IBORI: RIBADU UNFOLDS STORY BEHIND $15 MILLION BRIBE
In his testimony, Ribadu said Ibori tried to bribe him in 2007 with $15 million in cash in a bag so heavy that one man alone could not lift it, he said
Ribadu said he pretended to have accepted the bribe so that he could use the cash as evidence against Ibori in a prosecution, adding that he took the money by straight to the Central Bank of Nigeria(CBN) where it was kept safe in a vault.
Ribadu told the court that about $1 billion flowed from federal government accounts into Delta State coffers during Ibori’s eight years in power, adding that Ibori must have stolen or wasted more than half of that amount.
Ribadu provided the court with details of how the money was handed over to him.
“In late April 2007, a meeting was arranged between the two men at a “neutral place”, the house of Andy Uba, a close associate of outgoing President Olusegun Obasanjo. Ibori arrived at the house with several members of his staff and a very large black sack containing $15 million in cash. Ribadu said he watched as two of Ibori’s men lifted the heavy sack and handed it over to his own EFCC staff. “It was a bag that an individual could not carry alone,” he said.
The EFCC men drove the bag to the central bank where the money was counted and boxed into smaller containers. The court was shown photographs of the boxes of cash. “I have given you money Nuhu, just give me my clearance,” Ribadu quoted Ibori as telling him after those events.
Ribadu said things changed as his men commenced investigation in issues when the late President, Umaru Musa Yar’ Adua succeeded Chief Olusegun Obasanjo. “Ibori was close to Yar’Adua and the new attorney general Michael Aondoakaa who sought to neutralise the EFCC by sacking Ribadu.

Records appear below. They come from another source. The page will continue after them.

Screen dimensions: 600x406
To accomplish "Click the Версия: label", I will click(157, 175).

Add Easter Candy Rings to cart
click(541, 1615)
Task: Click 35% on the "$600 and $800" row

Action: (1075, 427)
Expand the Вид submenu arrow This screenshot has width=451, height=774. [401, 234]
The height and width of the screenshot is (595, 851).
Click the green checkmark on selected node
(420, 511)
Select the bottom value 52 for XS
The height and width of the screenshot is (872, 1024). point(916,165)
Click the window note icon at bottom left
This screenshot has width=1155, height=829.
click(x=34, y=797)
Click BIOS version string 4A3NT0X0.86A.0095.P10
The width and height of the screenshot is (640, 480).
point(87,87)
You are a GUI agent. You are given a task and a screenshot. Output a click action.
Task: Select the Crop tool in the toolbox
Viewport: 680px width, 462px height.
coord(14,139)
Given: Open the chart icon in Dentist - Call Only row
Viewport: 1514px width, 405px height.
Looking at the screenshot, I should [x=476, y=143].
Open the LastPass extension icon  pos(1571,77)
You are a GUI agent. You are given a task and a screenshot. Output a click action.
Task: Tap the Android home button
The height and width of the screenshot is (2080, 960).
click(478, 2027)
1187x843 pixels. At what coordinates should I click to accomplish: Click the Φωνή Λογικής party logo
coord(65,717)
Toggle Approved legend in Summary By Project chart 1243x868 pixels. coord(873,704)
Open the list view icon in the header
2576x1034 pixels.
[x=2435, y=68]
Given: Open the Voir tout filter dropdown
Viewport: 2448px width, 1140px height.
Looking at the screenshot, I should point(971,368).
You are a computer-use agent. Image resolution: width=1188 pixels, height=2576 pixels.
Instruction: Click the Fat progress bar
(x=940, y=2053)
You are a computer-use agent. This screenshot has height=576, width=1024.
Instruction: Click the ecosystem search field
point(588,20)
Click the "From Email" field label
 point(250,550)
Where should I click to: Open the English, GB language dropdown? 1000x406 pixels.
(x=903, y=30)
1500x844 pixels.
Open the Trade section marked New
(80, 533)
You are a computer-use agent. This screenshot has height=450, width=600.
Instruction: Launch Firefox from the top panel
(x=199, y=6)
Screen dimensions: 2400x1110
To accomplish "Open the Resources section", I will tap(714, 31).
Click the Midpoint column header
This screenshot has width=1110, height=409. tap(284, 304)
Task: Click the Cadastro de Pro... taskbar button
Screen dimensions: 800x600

Ribadu told the court he survived two separate assassination attempts including one during which three shots were fired at his car. After the second attempt, he fled Nigeria by what he described as the “bush path”, first by motorcycle taxi across the border to Benin, then by an Air France flight to Paris and then to Britain where he was given refuge at an Oxford college. Ribadu said he remained in exile until after the death of Yar’Adua in May 2010. He told the court that under new President Goodluck Jonathan, the climate changed again and he returned home.